[Stored items]

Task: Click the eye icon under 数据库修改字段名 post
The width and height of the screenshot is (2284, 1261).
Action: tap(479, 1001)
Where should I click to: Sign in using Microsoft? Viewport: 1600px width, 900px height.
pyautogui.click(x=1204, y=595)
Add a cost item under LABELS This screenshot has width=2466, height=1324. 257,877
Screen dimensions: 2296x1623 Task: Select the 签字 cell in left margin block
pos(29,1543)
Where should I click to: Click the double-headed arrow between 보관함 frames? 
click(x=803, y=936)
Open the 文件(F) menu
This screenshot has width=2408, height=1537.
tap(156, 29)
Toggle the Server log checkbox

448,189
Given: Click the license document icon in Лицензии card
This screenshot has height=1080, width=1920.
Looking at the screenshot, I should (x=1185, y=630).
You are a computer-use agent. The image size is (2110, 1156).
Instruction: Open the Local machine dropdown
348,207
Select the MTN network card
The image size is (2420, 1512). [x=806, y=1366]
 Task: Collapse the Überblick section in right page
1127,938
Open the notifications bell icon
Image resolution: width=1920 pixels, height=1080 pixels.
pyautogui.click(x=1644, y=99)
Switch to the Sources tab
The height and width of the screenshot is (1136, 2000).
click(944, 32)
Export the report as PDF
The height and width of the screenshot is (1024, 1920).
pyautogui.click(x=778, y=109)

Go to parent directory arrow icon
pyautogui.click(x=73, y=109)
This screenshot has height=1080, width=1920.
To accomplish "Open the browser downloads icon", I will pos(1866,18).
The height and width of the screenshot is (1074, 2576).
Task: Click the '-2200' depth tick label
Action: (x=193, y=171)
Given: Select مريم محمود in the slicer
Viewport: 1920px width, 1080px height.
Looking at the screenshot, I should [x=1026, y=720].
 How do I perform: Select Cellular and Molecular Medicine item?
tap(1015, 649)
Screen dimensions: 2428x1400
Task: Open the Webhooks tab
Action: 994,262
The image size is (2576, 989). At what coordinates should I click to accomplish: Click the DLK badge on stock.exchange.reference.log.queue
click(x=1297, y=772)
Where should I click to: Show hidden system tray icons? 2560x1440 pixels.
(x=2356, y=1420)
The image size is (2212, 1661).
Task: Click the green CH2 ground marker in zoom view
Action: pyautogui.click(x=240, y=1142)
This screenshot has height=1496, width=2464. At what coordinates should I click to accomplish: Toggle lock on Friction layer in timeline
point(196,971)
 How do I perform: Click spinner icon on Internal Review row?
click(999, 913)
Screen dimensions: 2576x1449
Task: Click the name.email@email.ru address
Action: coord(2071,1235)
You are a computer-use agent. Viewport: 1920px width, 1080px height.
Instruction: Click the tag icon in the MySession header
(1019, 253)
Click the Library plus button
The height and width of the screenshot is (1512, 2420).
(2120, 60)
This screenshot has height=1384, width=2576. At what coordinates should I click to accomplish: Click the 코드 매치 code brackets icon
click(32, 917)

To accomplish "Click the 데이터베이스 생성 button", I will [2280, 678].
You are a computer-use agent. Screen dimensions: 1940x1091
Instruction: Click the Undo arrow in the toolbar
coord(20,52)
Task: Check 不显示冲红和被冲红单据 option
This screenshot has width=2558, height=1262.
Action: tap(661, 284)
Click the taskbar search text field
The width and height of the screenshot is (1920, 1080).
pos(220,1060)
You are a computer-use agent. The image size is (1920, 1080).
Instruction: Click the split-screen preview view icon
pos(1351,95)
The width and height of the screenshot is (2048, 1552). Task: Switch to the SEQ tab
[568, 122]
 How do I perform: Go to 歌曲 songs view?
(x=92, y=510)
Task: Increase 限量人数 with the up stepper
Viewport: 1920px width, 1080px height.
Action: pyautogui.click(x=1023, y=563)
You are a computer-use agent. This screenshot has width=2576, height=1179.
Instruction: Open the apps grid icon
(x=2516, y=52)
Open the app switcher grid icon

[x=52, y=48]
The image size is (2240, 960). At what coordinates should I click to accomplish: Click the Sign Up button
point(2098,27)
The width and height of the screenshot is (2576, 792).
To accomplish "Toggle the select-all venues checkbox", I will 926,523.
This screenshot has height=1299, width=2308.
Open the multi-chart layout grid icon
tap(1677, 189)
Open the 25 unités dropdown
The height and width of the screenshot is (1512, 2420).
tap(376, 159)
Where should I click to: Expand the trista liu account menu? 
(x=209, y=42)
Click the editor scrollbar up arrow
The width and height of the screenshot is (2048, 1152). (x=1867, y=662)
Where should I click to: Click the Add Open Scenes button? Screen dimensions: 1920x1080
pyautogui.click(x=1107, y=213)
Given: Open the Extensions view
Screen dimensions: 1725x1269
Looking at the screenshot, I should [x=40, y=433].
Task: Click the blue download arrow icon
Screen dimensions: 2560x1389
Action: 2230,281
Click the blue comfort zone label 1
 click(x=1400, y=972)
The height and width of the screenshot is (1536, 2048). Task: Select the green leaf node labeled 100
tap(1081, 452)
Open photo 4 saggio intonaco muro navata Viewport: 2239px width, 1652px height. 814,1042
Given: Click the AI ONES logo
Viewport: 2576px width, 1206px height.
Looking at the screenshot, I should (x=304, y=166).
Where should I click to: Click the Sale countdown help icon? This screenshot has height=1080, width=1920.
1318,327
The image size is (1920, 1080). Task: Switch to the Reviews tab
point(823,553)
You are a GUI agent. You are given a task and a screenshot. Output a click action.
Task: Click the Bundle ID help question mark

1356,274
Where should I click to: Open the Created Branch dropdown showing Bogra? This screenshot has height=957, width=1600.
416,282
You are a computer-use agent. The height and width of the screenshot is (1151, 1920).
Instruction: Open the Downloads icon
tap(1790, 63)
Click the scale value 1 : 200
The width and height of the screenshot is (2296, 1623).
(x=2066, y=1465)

**DIRECTIONS:**
Reproduce all data above, unchanged.

**FINISHED TASK:**
Task: Click the eye icon under 数据库修改字段名 post
The width and height of the screenshot is (2284, 1261).
Action: tap(479, 1001)
Where should I click to: Sign in using Microsoft? Viewport: 1600px width, 900px height.
pyautogui.click(x=1204, y=595)
Add a cost item under LABELS This screenshot has width=2466, height=1324. 257,877
Screen dimensions: 2296x1623 Task: Select the 签字 cell in left margin block
pos(29,1543)
Where should I click to: Click the double-headed arrow between 보관함 frames? 
click(x=803, y=936)
Open the 文件(F) menu
This screenshot has width=2408, height=1537.
tap(156, 29)
Toggle the Server log checkbox

448,189
Given: Click the license document icon in Лицензии card
This screenshot has height=1080, width=1920.
Looking at the screenshot, I should (x=1185, y=630).
You are a computer-use agent. The image size is (2110, 1156).
Instruction: Open the Local machine dropdown
348,207
Select the MTN network card
The image size is (2420, 1512). [x=806, y=1366]
 Task: Collapse the Überblick section in right page
1127,938
Open the notifications bell icon
Image resolution: width=1920 pixels, height=1080 pixels.
pyautogui.click(x=1644, y=99)
Switch to the Sources tab
The height and width of the screenshot is (1136, 2000).
click(944, 32)
Export the report as PDF
The height and width of the screenshot is (1024, 1920).
pyautogui.click(x=778, y=109)

Go to parent directory arrow icon
pyautogui.click(x=73, y=109)
This screenshot has height=1080, width=1920.
To accomplish "Open the browser downloads icon", I will pos(1866,18).
The height and width of the screenshot is (1074, 2576).
Task: Click the '-2200' depth tick label
Action: (x=193, y=171)
Given: Select مريم محمود in the slicer
Viewport: 1920px width, 1080px height.
Looking at the screenshot, I should [x=1026, y=720].
 How do I perform: Select Cellular and Molecular Medicine item?
tap(1015, 649)
Screen dimensions: 2428x1400
Task: Open the Webhooks tab
Action: 994,262
The image size is (2576, 989). At what coordinates should I click to accomplish: Click the DLK badge on stock.exchange.reference.log.queue
click(x=1297, y=772)
Where should I click to: Show hidden system tray icons? 2560x1440 pixels.
(x=2356, y=1420)
The image size is (2212, 1661).
Task: Click the green CH2 ground marker in zoom view
Action: pyautogui.click(x=240, y=1142)
This screenshot has height=1496, width=2464. At what coordinates should I click to accomplish: Toggle lock on Friction layer in timeline
point(196,971)
 How do I perform: Click spinner icon on Internal Review row?
click(999, 913)
Screen dimensions: 2576x1449
Task: Click the name.email@email.ru address
Action: coord(2071,1235)
You are a computer-use agent. Viewport: 1920px width, 1080px height.
Instruction: Click the tag icon in the MySession header
(1019, 253)
Click the Library plus button
The height and width of the screenshot is (1512, 2420).
(2120, 60)
This screenshot has height=1384, width=2576. At what coordinates should I click to accomplish: Click the 코드 매치 code brackets icon
click(32, 917)

To accomplish "Click the 데이터베이스 생성 button", I will [2280, 678].
You are a computer-use agent. Screen dimensions: 1940x1091
Instruction: Click the Undo arrow in the toolbar
coord(20,52)
Task: Check 不显示冲红和被冲红单据 option
This screenshot has width=2558, height=1262.
Action: tap(661, 284)
Click the taskbar search text field
The width and height of the screenshot is (1920, 1080).
pos(220,1060)
You are a computer-use agent. The image size is (1920, 1080).
Instruction: Click the split-screen preview view icon
pos(1351,95)
The width and height of the screenshot is (2048, 1552). Task: Switch to the SEQ tab
[568, 122]
 How do I perform: Go to 歌曲 songs view?
(x=92, y=510)
Task: Increase 限量人数 with the up stepper
Viewport: 1920px width, 1080px height.
Action: pyautogui.click(x=1023, y=563)
You are a computer-use agent. This screenshot has width=2576, height=1179.
Instruction: Open the apps grid icon
(x=2516, y=52)
Open the app switcher grid icon

[x=52, y=48]
The image size is (2240, 960). At what coordinates should I click to accomplish: Click the Sign Up button
point(2098,27)
The width and height of the screenshot is (2576, 792).
To accomplish "Toggle the select-all venues checkbox", I will 926,523.
This screenshot has height=1299, width=2308.
Open the multi-chart layout grid icon
tap(1677, 189)
Open the 25 unités dropdown
The height and width of the screenshot is (1512, 2420).
tap(376, 159)
Where should I click to: Expand the trista liu account menu? 
(x=209, y=42)
Click the editor scrollbar up arrow
The width and height of the screenshot is (2048, 1152). (x=1867, y=662)
Where should I click to: Click the Add Open Scenes button? Screen dimensions: 1920x1080
pyautogui.click(x=1107, y=213)
Given: Open the Extensions view
Screen dimensions: 1725x1269
Looking at the screenshot, I should [x=40, y=433].
Task: Click the blue download arrow icon
Screen dimensions: 2560x1389
Action: 2230,281
Click the blue comfort zone label 1
 click(x=1400, y=972)
The height and width of the screenshot is (1536, 2048). Task: Select the green leaf node labeled 100
tap(1081, 452)
Open photo 4 saggio intonaco muro navata Viewport: 2239px width, 1652px height. 814,1042
Given: Click the AI ONES logo
Viewport: 2576px width, 1206px height.
Looking at the screenshot, I should (x=304, y=166).
Where should I click to: Click the Sale countdown help icon? This screenshot has height=1080, width=1920.
1318,327
The image size is (1920, 1080). Task: Switch to the Reviews tab
point(823,553)
You are a GUI agent. You are given a task and a screenshot. Output a click action.
Task: Click the Bundle ID help question mark

1356,274
Where should I click to: Open the Created Branch dropdown showing Bogra? This screenshot has height=957, width=1600.
416,282
You are a computer-use agent. The height and width of the screenshot is (1151, 1920).
Instruction: Open the Downloads icon
tap(1790, 63)
Click the scale value 1 : 200
The width and height of the screenshot is (2296, 1623).
(x=2066, y=1465)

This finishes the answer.